Ms Alwash advises pharmacists to be cautious when choosing which OTC slimming aids to stock. “A pharmacist must be able to advise whether a product is suitable for a customer and whether it interacts with prescribed medicines,” she says. “A nutritious and well-balanced diet alongside regular exercise is the healthiest way to lose weight. Weight loss aids are not a substitute. There are also restrictions on whom pharmacists can sell weight loss aids to. As with any medicine, the risks and benefits should be considered carefully.”
Mr Gale recommends only stocking weight management products with a UK licence or robust evidence behind them. He recommends Alli or XLA-Medical, although other clinically backed weight management aids are available. Lipotrim Total Food Replacement Programme was first introduced into pharmacies in 2000. It is run by weight management-trained pharmacists, rather than through OTC or mail-order sales, with weekly visits to monitor progress. OptiBiotix Health recently announced that SlimBiome has been granted CE mark approval as a medical device.
“It’s important that people can access clinically proven weight loss products through their pharmacy,” says Christina Wood, sales and marketing director, OptiBiotix Health. “It can be hard to differentiate between the weight loss brands out there, so something like a CE mark can be very helpful for highlighting the products which have scientific backing.”
Learning from experience
Two years ago, P3pharmacy magazine spoke to some pharmacists offering in-store weight management services. We have contacted two of these pharmacists for an update.
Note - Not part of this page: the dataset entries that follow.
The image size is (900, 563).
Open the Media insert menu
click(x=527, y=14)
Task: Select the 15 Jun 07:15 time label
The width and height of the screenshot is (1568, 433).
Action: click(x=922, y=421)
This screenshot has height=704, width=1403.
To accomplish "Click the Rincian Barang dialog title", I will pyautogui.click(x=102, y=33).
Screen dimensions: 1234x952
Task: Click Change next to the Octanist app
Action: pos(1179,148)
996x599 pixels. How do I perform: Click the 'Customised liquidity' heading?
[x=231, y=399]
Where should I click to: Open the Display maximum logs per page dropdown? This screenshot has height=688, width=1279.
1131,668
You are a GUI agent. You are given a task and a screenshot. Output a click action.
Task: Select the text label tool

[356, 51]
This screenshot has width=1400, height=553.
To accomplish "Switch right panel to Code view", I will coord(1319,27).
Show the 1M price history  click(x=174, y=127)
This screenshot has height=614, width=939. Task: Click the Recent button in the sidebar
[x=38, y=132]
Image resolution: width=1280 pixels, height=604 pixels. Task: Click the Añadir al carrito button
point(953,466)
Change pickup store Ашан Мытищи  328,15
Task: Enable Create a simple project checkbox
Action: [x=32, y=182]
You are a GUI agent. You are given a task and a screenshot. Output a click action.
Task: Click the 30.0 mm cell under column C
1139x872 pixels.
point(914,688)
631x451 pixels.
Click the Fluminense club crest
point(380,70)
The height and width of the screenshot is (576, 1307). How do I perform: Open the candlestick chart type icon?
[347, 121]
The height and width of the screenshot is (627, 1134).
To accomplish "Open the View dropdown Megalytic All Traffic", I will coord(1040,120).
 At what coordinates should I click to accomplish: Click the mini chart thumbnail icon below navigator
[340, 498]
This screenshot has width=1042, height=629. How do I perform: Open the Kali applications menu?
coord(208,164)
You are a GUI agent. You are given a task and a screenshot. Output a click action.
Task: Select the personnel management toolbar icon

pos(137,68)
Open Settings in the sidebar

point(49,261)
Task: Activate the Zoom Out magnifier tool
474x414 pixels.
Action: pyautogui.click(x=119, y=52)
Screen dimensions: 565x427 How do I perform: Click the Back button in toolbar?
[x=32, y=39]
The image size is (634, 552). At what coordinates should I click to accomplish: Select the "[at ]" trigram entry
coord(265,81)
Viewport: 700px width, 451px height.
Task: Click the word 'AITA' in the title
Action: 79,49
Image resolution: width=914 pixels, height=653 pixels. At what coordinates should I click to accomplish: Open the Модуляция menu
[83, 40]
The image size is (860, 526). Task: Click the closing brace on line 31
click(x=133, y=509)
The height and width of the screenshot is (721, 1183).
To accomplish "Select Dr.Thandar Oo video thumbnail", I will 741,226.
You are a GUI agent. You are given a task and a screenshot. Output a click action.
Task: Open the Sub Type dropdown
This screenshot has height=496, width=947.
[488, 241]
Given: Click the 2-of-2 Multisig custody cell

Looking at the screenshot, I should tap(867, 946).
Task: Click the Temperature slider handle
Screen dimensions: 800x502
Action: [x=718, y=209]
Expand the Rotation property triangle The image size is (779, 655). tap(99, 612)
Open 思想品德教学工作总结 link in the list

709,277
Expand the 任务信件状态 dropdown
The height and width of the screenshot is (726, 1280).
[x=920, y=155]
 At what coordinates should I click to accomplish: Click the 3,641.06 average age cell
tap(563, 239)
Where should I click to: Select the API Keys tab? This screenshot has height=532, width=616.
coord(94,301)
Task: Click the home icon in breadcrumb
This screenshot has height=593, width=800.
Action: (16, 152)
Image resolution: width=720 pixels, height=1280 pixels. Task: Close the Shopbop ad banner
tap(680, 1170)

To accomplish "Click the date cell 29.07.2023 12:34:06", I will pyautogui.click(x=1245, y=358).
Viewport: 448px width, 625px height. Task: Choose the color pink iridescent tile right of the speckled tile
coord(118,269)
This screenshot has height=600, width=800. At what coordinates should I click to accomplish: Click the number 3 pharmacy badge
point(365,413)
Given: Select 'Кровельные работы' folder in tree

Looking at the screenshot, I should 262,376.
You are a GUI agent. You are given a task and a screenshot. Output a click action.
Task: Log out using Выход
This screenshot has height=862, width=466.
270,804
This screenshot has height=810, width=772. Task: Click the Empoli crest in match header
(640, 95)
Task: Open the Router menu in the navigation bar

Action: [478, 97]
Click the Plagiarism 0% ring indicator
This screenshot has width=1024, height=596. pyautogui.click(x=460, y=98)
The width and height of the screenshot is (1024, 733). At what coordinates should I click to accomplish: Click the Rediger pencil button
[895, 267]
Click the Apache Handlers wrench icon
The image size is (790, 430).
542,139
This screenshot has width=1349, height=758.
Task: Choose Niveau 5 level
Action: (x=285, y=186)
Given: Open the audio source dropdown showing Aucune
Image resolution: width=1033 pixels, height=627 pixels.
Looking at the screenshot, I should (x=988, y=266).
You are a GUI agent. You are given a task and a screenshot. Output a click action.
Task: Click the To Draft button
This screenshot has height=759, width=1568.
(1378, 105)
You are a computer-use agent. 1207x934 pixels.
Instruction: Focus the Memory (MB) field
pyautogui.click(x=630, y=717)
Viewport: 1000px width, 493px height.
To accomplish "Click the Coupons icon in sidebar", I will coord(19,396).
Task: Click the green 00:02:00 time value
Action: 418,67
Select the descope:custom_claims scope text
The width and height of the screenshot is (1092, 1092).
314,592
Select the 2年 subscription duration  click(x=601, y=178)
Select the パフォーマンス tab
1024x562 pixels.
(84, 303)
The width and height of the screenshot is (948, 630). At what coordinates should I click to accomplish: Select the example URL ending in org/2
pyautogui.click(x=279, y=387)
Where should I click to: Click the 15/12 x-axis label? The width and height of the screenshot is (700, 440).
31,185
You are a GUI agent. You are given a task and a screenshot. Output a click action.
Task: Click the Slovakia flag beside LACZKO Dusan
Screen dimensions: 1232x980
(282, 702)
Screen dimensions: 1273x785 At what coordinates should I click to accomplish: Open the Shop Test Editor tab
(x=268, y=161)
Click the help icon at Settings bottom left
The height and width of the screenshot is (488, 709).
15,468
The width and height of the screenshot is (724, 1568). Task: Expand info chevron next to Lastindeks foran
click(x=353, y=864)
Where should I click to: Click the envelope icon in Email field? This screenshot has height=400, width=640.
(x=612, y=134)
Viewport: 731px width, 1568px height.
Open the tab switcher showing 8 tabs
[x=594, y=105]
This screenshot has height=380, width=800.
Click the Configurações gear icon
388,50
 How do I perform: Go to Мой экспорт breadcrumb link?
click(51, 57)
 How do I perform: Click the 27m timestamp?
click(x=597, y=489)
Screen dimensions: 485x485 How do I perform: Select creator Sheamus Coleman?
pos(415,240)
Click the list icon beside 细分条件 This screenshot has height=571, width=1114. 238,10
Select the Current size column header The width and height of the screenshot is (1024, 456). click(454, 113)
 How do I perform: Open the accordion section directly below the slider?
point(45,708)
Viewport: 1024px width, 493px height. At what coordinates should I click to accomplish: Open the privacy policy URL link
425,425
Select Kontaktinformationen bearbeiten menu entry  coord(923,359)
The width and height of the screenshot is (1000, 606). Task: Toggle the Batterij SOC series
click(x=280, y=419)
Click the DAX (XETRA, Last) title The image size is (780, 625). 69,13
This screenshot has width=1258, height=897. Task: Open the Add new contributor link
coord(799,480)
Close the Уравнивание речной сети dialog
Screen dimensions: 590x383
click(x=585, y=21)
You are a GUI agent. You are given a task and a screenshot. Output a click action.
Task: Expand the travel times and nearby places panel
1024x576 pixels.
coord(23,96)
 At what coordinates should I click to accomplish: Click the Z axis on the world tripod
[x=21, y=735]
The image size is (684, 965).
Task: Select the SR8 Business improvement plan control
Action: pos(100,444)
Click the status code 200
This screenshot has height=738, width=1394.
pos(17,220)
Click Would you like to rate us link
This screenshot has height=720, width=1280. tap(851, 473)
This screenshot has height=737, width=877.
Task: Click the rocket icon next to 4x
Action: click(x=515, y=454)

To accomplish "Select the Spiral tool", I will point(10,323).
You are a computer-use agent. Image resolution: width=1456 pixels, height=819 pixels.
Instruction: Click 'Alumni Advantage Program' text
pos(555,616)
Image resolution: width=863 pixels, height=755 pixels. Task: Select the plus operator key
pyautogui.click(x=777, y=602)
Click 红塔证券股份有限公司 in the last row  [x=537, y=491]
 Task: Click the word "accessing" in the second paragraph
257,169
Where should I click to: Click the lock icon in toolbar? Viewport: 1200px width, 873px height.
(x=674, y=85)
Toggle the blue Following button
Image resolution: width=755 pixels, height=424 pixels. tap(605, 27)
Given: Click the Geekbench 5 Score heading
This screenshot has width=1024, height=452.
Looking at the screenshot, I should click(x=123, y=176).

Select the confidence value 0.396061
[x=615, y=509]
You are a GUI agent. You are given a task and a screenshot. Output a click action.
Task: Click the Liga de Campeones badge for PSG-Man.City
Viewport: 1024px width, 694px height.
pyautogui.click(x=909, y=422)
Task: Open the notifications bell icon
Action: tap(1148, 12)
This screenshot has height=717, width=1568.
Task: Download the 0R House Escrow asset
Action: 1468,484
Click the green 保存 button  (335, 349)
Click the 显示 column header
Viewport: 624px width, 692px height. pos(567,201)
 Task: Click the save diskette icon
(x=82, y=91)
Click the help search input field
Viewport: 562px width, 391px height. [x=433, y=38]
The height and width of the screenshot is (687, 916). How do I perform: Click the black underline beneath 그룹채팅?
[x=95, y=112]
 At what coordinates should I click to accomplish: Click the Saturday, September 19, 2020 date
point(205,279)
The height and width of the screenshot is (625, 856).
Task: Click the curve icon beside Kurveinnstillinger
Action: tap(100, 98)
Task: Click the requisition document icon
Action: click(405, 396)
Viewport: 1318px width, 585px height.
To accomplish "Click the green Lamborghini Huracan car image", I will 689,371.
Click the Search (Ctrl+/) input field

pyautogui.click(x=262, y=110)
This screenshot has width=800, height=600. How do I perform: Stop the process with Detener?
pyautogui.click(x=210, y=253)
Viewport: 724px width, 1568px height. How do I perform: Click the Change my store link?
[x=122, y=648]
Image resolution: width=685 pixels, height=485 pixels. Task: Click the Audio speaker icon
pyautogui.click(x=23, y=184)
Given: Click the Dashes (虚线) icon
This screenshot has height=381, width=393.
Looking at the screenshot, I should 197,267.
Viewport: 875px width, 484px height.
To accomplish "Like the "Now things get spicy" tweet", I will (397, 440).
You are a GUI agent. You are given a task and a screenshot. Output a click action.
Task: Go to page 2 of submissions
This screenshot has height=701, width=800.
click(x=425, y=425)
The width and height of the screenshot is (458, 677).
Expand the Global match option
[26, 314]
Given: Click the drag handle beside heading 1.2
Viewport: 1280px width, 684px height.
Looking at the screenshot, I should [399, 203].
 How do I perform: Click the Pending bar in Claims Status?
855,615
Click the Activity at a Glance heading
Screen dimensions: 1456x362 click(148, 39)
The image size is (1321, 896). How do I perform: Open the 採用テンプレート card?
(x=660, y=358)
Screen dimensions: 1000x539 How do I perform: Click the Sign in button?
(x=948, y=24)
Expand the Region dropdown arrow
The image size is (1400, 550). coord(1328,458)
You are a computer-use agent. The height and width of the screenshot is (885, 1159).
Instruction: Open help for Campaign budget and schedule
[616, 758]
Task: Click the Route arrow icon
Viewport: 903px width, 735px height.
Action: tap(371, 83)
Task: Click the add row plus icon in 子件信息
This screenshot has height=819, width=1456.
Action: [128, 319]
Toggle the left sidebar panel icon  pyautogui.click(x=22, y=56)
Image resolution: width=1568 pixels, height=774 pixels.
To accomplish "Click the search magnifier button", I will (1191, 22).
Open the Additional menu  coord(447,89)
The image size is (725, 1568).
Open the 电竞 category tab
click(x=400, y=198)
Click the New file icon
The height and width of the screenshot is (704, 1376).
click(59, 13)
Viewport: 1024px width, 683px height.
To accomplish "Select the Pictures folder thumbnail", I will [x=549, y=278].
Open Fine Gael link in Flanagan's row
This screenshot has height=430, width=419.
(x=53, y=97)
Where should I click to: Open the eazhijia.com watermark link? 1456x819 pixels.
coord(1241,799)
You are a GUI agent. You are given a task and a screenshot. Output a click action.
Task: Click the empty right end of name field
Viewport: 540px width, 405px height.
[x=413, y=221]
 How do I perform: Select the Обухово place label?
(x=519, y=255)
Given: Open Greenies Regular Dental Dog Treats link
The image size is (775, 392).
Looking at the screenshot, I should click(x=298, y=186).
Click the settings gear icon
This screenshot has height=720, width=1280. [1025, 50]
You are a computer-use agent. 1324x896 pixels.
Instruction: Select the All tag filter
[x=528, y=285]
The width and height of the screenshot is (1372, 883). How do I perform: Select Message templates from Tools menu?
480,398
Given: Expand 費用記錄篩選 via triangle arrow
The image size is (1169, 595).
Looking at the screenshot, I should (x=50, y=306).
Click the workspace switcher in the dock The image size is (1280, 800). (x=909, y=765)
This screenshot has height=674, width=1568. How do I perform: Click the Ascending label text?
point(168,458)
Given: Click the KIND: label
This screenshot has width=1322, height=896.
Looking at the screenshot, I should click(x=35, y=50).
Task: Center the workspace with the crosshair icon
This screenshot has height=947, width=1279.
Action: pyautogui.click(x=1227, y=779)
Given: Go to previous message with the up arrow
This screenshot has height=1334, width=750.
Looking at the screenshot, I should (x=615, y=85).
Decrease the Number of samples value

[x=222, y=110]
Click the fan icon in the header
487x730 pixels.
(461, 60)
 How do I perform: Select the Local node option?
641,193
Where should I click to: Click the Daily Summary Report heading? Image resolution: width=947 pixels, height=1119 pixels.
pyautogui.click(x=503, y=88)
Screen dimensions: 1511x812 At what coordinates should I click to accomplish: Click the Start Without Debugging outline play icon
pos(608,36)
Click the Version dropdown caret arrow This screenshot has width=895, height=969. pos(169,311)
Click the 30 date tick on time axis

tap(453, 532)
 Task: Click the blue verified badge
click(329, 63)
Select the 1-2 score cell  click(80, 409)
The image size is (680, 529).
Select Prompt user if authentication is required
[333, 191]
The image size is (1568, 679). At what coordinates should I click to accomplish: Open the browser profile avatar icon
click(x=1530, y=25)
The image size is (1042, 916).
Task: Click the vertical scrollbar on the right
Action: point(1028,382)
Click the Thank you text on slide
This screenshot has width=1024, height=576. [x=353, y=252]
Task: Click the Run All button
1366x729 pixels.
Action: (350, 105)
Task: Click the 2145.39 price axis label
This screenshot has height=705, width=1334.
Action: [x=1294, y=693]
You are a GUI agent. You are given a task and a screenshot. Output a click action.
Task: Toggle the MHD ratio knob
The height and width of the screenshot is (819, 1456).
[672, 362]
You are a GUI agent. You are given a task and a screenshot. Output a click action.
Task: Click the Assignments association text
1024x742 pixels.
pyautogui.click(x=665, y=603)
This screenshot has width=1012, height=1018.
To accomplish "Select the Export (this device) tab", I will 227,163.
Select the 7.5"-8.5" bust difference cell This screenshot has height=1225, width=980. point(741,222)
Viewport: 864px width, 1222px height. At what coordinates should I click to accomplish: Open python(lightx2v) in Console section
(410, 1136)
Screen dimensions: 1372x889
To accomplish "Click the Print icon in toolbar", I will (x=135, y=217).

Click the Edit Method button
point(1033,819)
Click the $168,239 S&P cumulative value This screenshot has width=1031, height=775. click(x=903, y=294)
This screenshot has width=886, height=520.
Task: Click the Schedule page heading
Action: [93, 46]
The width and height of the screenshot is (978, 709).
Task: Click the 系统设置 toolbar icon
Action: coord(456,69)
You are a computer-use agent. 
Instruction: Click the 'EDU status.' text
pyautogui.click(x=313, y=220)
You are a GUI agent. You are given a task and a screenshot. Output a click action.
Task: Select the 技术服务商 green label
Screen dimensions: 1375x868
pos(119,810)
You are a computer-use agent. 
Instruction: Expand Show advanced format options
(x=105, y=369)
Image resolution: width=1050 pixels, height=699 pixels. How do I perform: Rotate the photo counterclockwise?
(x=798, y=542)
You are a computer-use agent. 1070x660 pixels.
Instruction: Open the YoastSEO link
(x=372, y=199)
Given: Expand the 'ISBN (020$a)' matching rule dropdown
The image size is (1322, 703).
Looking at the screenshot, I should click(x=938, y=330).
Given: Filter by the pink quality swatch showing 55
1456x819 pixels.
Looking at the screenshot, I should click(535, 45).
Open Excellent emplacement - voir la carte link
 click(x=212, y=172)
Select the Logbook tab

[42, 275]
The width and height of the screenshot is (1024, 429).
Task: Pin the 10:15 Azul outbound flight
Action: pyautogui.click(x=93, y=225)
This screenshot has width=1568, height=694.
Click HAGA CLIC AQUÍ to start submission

In 2016, Broadway Pharmacy in Bexleyheath had just started offering Alphega’s Growing Healthy scheme. “It never really took off, because we couldn’t get funding through the local authority,” says pharmacist Bipin Patel. “We still have our own weight reduction service with Lipotrim and this does quite well, attracting one or two people into the pharmacy every week, depending on how actively we’ve been marketing ourselves. Most people hear about our weight loss service by word of mouth, and we mention it during the New Medicine Service and MURs. The Lipotrim service is similar to when we launched it, although we now also offer a diabetes awareness service and a healthy heart service so we can give appropriate advice if it is relevant. We attract people of all ages and they come in weekly to be weighed and discuss how they are getting on.”
In 2016, Whitworth Pharmacy in Fitzwilliam, Wakefield, was offering a free weight management service, and the local health authority recently commissioned a service in the area. “GPs refer patients to the commissioned weight management service for 12 weeks,” says pharmacist and manager Lynn James. “After this, the patients are given a list of pharmacies they can go to for further weight loss support. We’re still waiting for people to come in. It’s left to the patients, with no one to check up on them once they’ve finished their 12 weeks, but it’s still early days. We are hoping to see an increase in footfall once the service becomes more established. We still do regular weight checks for our customers, although not as many as we were doing two years ago when we had a big marketing push. We get referrals from GPs for blood pressure checks, so we discuss weight management and lifestyle factors at the same time.”